── STUDY MATERIAL ──
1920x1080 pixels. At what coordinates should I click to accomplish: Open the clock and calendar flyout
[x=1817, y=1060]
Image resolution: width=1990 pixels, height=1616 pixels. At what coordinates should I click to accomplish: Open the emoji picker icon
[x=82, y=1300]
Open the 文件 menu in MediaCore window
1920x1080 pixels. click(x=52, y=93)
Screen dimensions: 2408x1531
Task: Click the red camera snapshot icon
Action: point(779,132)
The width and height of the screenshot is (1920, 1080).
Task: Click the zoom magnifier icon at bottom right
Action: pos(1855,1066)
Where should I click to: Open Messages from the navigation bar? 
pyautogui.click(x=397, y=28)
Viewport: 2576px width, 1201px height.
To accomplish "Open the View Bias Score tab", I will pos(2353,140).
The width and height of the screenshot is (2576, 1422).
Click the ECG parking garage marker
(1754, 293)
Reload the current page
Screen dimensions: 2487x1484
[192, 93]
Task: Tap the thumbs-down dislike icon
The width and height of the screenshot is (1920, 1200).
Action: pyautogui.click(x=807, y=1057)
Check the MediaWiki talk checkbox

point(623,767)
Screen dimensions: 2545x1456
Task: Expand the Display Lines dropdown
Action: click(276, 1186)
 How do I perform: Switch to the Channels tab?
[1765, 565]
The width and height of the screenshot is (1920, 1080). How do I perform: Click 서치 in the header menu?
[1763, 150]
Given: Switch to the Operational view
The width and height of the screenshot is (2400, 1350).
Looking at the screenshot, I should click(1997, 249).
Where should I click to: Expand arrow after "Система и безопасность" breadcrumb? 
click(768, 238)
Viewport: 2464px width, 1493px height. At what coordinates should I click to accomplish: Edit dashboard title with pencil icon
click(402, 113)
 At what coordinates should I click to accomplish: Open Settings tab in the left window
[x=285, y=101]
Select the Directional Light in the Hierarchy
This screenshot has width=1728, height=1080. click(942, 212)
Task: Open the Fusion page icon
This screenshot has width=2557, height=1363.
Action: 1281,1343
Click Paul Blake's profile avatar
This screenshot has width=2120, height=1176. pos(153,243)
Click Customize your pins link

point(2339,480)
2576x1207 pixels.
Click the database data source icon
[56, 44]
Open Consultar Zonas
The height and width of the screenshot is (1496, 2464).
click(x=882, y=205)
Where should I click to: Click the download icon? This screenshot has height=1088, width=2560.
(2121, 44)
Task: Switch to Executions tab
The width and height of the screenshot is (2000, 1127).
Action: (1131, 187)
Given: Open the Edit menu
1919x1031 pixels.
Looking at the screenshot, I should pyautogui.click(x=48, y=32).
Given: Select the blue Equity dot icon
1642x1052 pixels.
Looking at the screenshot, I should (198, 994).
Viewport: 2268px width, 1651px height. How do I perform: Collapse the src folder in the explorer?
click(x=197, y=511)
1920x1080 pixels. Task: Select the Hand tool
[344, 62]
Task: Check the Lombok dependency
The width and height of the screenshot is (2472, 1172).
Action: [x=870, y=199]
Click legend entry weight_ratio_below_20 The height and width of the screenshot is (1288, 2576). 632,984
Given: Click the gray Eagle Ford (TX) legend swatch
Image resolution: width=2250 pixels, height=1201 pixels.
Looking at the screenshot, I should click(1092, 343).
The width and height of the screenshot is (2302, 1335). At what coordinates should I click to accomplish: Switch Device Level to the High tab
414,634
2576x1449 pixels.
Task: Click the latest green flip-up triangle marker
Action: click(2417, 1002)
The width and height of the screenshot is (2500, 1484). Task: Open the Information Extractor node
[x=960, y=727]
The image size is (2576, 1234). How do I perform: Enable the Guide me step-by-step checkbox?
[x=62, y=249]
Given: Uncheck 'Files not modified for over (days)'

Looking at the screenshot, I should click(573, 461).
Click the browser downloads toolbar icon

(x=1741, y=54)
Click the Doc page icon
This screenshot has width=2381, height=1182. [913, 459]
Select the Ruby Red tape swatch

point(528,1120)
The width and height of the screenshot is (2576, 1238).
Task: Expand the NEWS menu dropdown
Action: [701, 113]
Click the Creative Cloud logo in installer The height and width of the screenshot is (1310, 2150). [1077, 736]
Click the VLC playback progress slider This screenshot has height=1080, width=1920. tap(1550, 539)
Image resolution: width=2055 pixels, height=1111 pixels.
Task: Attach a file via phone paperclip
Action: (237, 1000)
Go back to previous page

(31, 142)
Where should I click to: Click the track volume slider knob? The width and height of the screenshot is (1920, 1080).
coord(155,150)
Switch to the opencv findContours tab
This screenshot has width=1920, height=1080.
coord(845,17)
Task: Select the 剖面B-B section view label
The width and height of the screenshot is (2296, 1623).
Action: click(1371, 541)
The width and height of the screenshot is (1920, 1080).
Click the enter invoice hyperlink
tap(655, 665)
───
* PROBLEM REQUIREMENTS
Down to the final line, the data above must be copied exactly.

* RESULT OF THE TASK
1920x1080 pixels. At what coordinates should I click to accomplish: Open the clock and calendar flyout
[x=1817, y=1060]
Image resolution: width=1990 pixels, height=1616 pixels. At what coordinates should I click to accomplish: Open the emoji picker icon
[x=82, y=1300]
Open the 文件 menu in MediaCore window
1920x1080 pixels. click(x=52, y=93)
Screen dimensions: 2408x1531
Task: Click the red camera snapshot icon
Action: point(779,132)
The width and height of the screenshot is (1920, 1080).
Task: Click the zoom magnifier icon at bottom right
Action: pos(1855,1066)
Where should I click to: Open Messages from the navigation bar? 
pyautogui.click(x=397, y=28)
Viewport: 2576px width, 1201px height.
To accomplish "Open the View Bias Score tab", I will pos(2353,140).
The width and height of the screenshot is (2576, 1422).
Click the ECG parking garage marker
(1754, 293)
Reload the current page
Screen dimensions: 2487x1484
[192, 93]
Task: Tap the thumbs-down dislike icon
The width and height of the screenshot is (1920, 1200).
Action: pyautogui.click(x=807, y=1057)
Check the MediaWiki talk checkbox

point(623,767)
Screen dimensions: 2545x1456
Task: Expand the Display Lines dropdown
Action: click(276, 1186)
 How do I perform: Switch to the Channels tab?
[1765, 565]
The width and height of the screenshot is (1920, 1080). How do I perform: Click 서치 in the header menu?
[1763, 150]
Given: Switch to the Operational view
The width and height of the screenshot is (2400, 1350).
Looking at the screenshot, I should click(1997, 249).
Where should I click to: Expand arrow after "Система и безопасность" breadcrumb? 
click(768, 238)
Viewport: 2464px width, 1493px height. At what coordinates should I click to accomplish: Edit dashboard title with pencil icon
click(402, 113)
 At what coordinates should I click to accomplish: Open Settings tab in the left window
[x=285, y=101]
Select the Directional Light in the Hierarchy
This screenshot has width=1728, height=1080. click(942, 212)
Task: Open the Fusion page icon
This screenshot has width=2557, height=1363.
Action: 1281,1343
Click Paul Blake's profile avatar
This screenshot has width=2120, height=1176. pos(153,243)
Click Customize your pins link

point(2339,480)
2576x1207 pixels.
Click the database data source icon
[56, 44]
Open Consultar Zonas
The height and width of the screenshot is (1496, 2464).
click(x=882, y=205)
Where should I click to: Click the download icon? This screenshot has height=1088, width=2560.
(2121, 44)
Task: Switch to Executions tab
The width and height of the screenshot is (2000, 1127).
Action: (1131, 187)
Given: Open the Edit menu
1919x1031 pixels.
Looking at the screenshot, I should pyautogui.click(x=48, y=32).
Given: Select the blue Equity dot icon
1642x1052 pixels.
Looking at the screenshot, I should (198, 994).
Viewport: 2268px width, 1651px height. How do I perform: Collapse the src folder in the explorer?
click(x=197, y=511)
1920x1080 pixels. Task: Select the Hand tool
[344, 62]
Task: Check the Lombok dependency
The width and height of the screenshot is (2472, 1172).
Action: [x=870, y=199]
Click legend entry weight_ratio_below_20 The height and width of the screenshot is (1288, 2576). 632,984
Given: Click the gray Eagle Ford (TX) legend swatch
Image resolution: width=2250 pixels, height=1201 pixels.
Looking at the screenshot, I should click(1092, 343).
The width and height of the screenshot is (2302, 1335). At what coordinates should I click to accomplish: Switch Device Level to the High tab
414,634
2576x1449 pixels.
Task: Click the latest green flip-up triangle marker
Action: click(2417, 1002)
The width and height of the screenshot is (2500, 1484). Task: Open the Information Extractor node
[x=960, y=727]
The image size is (2576, 1234). How do I perform: Enable the Guide me step-by-step checkbox?
[x=62, y=249]
Given: Uncheck 'Files not modified for over (days)'

Looking at the screenshot, I should click(573, 461).
Click the browser downloads toolbar icon

(x=1741, y=54)
Click the Doc page icon
This screenshot has width=2381, height=1182. [913, 459]
Select the Ruby Red tape swatch

point(528,1120)
The width and height of the screenshot is (2576, 1238).
Task: Expand the NEWS menu dropdown
Action: [701, 113]
Click the Creative Cloud logo in installer The height and width of the screenshot is (1310, 2150). [1077, 736]
Click the VLC playback progress slider This screenshot has height=1080, width=1920. tap(1550, 539)
Image resolution: width=2055 pixels, height=1111 pixels.
Task: Attach a file via phone paperclip
Action: (237, 1000)
Go back to previous page

(31, 142)
Where should I click to: Click the track volume slider knob? The width and height of the screenshot is (1920, 1080).
coord(155,150)
Switch to the opencv findContours tab
This screenshot has width=1920, height=1080.
coord(845,17)
Task: Select the 剖面B-B section view label
The width and height of the screenshot is (2296, 1623).
Action: click(1371, 541)
The width and height of the screenshot is (1920, 1080).
Click the enter invoice hyperlink
tap(655, 665)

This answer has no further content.